For an OS "more fit" can mean: faster, consuming less memory and with more control over it, usable in more situations and more hardware, cheaper to run, leveraging existing libraries, etc. It doesn't have to be "better" as in "less prone to crash", "safer" etc.
The parent mentioned SUN experimenting with a Java OS. What a joke would that be, given that SUN's experiments with a similarly needy application (a Java web browser) ended in utter failure, with a slow as molasses outcome.
Sure, it would run better with the resources we have now. But a C OS like linux also runs much better with the resources we have now -- so the gap remains.
It's not like we have exhausted the need for speed in an OS (on the contrary). It's not also like, apart from MS Windows of old, we have much problems with the core OS crashing or having security issues.
In fact, I haven't seen a kernel panic on OS X for like 3-4 years. And my Linux machines don't seem to have any kernel problems either -- except sometimes with the graphics drivers.
So, no, I don't think we're at the point where a GC OS would make sense for actual use.
ARC, an example the parent gives, fine as it might be, doesn't cover all cases in Objective-C. Tons of performance critical, lower level stuff still happens in C-land, and needs manual resource management, it's just transparent to the Cocoa level.
No, it just means so far Apple and Microsoft were not that interested into doing that. I don't count with the commercial UNIX vendors, except Sun, because those only care about C and C++, mainly.
But this is going to change slowly anyway.
Sun did experiment using Java in the Solaris kernel, they just didn't went that far due to what happen to them.
Apple first played with GC in Objective-C, and now you have ARC both in Mac OS X and iOS.
Microsoft played with Singularity, only allowed .NET applications on Windows Phone 7.x and Windows (Phone) 8 uses C++/CX, which uses a reference counting runtime (WinRT). While C is considered legacy for Microsoft (official version).
C++11 has reference counting libraries and a GC API for compiler implementers.
Android has Dalvik and the native applications are actually shared objected loaded into Dalvik. Contrary to what some people think the NDK does not allow for full development of C and C++ code, except for a few restricted system APIs.
Sailfish and Blackberry, Qt makes use of C++ with reference counting and JavaScript.
FirefoxOS and ChromeOS are anyway only browsed based.
If there is natural selection in this, it might just be that manual memory management is going to be restricted to the same set as Assembly. Interacting with hardware or for special cases of code optimization.
So a systems programming language using either GC or reference counting, with the ability of doing manual memory management inside unsafe regions, might eventually be the future.
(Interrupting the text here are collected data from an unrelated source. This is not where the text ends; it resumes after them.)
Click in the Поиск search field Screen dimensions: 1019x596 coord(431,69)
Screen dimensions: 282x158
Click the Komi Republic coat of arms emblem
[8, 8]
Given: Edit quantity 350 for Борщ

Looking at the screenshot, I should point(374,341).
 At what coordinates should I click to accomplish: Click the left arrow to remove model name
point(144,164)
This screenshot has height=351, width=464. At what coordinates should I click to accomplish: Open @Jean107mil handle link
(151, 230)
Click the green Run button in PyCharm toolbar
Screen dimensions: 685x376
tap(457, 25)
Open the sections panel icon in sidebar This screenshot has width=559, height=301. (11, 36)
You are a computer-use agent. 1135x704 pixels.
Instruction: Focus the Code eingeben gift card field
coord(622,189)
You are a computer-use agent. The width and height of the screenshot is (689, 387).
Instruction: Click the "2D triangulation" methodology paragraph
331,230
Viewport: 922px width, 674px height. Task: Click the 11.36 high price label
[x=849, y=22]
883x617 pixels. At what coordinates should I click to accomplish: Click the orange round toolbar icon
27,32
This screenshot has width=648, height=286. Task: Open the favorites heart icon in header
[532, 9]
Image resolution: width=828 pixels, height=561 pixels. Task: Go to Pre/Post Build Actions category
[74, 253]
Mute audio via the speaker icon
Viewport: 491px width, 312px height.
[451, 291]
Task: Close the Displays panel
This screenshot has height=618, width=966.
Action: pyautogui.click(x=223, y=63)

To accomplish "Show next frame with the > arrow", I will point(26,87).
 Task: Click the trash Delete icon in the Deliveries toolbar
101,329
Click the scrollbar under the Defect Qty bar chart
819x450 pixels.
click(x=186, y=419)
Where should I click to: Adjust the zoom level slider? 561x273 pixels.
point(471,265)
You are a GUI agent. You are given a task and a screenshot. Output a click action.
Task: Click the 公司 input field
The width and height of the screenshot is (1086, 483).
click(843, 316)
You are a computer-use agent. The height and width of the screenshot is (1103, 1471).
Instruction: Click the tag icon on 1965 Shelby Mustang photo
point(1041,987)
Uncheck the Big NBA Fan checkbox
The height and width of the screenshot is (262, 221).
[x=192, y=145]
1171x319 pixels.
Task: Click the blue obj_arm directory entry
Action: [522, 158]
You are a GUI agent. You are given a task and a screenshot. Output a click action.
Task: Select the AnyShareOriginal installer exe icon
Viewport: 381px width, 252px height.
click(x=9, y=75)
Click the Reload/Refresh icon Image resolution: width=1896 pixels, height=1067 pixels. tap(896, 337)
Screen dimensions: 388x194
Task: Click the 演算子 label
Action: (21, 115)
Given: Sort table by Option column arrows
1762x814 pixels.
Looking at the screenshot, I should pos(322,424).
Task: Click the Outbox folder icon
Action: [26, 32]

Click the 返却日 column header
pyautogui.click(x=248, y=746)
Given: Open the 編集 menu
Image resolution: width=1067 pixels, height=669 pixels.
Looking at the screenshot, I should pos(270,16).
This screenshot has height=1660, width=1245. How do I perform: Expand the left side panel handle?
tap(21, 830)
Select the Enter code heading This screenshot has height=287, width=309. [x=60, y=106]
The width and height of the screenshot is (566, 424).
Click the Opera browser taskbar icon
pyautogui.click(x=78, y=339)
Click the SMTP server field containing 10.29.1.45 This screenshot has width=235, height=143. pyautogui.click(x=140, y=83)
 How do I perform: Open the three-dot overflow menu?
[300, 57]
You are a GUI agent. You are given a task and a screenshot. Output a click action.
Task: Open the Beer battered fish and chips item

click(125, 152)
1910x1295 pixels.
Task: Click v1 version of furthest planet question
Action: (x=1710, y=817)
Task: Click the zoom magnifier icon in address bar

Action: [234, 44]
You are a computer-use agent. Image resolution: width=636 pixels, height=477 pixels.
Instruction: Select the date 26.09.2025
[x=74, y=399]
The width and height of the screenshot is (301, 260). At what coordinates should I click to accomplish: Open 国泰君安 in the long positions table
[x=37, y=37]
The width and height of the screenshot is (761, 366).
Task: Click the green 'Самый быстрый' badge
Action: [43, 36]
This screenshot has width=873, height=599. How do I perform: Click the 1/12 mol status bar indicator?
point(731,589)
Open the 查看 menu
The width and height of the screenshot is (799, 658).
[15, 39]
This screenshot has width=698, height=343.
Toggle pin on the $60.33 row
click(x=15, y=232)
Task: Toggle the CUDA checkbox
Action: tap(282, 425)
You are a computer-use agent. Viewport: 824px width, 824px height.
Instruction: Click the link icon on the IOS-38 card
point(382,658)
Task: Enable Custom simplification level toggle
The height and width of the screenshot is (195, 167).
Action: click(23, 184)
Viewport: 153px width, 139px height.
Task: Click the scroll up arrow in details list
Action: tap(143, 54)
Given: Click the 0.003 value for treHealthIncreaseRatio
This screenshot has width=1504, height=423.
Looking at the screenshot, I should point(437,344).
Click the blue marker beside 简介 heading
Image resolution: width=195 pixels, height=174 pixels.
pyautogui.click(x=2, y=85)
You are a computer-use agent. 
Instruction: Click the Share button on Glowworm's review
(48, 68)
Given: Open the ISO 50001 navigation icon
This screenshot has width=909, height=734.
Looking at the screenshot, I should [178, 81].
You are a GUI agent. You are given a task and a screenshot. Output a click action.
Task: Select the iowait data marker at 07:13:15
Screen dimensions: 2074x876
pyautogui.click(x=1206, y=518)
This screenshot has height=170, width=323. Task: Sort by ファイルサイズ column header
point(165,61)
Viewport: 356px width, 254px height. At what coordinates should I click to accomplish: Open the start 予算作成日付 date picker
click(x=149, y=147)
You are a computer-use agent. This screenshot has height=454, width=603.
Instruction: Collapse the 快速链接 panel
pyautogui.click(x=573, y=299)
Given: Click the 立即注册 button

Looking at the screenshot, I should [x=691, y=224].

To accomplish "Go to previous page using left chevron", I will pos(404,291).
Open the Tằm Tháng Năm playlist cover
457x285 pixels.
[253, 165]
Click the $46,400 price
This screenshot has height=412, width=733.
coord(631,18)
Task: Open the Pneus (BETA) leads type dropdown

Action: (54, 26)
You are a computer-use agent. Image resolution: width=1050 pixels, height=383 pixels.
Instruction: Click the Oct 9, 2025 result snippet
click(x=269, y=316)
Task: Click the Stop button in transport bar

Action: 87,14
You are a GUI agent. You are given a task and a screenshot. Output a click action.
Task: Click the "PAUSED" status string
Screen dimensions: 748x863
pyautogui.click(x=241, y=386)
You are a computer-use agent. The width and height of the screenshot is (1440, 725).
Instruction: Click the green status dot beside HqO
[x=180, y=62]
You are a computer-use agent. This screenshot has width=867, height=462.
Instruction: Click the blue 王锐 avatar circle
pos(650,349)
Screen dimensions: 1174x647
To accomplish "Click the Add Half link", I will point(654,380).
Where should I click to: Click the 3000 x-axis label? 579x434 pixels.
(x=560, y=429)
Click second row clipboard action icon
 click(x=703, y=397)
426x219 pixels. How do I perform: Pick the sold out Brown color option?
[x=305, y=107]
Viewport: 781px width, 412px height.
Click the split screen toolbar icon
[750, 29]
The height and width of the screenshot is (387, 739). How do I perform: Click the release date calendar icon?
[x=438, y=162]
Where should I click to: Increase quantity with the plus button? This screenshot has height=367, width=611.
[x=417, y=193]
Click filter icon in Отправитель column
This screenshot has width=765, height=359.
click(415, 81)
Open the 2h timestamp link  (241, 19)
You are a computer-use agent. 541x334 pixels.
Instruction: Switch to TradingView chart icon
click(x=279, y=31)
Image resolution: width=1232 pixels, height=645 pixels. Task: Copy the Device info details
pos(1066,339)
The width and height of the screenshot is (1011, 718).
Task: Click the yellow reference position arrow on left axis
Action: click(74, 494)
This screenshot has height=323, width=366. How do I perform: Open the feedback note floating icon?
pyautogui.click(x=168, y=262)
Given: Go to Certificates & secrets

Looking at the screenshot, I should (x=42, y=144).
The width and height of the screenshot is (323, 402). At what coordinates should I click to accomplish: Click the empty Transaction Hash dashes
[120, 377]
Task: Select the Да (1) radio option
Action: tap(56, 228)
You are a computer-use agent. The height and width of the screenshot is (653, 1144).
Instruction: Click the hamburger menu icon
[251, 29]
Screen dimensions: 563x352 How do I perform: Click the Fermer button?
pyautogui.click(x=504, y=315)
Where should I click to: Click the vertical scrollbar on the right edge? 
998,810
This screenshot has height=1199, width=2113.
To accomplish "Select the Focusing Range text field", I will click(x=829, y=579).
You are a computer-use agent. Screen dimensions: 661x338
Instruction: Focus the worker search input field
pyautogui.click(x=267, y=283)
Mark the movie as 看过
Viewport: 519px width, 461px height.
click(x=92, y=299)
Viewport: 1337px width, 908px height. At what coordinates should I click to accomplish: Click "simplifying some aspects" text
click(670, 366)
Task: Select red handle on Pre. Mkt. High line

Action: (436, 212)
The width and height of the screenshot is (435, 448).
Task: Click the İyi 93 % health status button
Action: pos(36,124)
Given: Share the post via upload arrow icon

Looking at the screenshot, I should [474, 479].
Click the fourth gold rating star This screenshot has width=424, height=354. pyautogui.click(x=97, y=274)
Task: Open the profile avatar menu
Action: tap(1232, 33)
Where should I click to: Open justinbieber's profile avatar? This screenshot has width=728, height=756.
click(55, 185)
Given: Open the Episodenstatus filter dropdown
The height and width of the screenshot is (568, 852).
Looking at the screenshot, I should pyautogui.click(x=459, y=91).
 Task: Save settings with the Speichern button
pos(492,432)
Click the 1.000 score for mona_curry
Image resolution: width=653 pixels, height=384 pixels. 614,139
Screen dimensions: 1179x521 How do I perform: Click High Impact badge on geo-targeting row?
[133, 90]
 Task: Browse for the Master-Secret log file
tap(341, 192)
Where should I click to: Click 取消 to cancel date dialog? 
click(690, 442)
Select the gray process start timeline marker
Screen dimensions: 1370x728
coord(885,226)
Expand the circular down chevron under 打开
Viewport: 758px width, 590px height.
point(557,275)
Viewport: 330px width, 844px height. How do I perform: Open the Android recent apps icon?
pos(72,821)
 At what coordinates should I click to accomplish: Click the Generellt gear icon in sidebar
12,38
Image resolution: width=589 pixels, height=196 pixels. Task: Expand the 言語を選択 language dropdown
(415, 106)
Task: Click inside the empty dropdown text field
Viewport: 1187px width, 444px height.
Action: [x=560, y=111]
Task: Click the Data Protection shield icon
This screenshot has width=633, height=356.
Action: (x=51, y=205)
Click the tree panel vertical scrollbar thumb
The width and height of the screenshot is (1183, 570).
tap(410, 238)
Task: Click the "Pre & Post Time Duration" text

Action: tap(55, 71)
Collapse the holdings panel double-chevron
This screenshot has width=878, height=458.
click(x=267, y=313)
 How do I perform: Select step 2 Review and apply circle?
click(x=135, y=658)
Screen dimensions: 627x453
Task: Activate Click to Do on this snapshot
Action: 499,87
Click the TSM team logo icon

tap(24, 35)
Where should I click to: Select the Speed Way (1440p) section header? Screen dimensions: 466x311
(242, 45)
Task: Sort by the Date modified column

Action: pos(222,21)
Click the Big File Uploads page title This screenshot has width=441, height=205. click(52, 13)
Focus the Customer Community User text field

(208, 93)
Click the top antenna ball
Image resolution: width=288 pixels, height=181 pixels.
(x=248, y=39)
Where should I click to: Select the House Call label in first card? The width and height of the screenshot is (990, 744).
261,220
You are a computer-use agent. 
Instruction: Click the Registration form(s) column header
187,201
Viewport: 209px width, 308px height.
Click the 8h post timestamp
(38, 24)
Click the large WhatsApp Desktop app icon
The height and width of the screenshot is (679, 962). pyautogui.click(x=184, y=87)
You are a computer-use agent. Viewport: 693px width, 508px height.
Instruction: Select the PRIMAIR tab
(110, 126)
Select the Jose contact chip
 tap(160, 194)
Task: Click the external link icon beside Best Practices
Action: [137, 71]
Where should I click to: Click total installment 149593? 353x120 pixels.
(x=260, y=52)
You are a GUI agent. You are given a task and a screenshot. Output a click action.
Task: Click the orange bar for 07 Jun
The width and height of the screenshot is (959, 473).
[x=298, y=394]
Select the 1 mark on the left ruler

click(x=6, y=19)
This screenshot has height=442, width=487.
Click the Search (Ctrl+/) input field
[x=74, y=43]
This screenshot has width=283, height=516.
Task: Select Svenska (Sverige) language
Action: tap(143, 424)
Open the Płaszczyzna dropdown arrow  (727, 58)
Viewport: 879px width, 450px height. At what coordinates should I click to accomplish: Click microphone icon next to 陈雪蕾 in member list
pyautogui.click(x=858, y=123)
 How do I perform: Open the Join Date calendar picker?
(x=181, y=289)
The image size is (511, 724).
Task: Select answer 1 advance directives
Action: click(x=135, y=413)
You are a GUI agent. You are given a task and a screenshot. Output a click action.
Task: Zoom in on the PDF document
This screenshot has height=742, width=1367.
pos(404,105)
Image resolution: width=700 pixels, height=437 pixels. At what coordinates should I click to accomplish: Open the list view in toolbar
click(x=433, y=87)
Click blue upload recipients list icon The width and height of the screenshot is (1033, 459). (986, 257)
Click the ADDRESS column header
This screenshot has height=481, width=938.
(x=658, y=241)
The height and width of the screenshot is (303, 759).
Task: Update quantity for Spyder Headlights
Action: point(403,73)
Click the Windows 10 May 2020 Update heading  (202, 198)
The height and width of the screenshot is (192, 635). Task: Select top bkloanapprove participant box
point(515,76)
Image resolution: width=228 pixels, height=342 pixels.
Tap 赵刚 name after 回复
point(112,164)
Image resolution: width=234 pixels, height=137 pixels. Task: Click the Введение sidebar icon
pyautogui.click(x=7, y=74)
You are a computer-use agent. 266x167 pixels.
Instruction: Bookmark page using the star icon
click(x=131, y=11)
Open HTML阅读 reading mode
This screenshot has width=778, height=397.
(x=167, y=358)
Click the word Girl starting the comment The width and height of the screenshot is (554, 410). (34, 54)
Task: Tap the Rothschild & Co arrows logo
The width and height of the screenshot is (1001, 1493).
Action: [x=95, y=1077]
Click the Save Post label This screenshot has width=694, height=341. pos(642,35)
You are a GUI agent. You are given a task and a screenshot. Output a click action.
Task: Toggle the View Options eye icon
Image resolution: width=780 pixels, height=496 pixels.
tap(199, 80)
>You're complaining about Go syntax, which is one of the most readable languages out there but you like rust which looks like line noise? Sometimes I have a hard time convincing myself people don't post troll comments on HN.
And then, as an example of "bad Rust syntax" you link to the "lexer.rs"?
As if a lexer in any language is a good example of it's everyday syntax?
Because the top part of the source he linked to has just struct definitions, which is what CSS was designed like anyway. Would struct definitions in most common languages, like modern C or Go look any different? (including an {} object definition in JS)
That file is very ugly (it's one of the oldest files in the repository) and does not reflect the current programming style. The indentation is all over the place, the type names are not CamelCased, there isn't enough use of methods—`str::len()` is ugly compared to `"foo".len()`—and so on.
(Of course, this isn't an excuse: we sorely need to refactor the compiler.)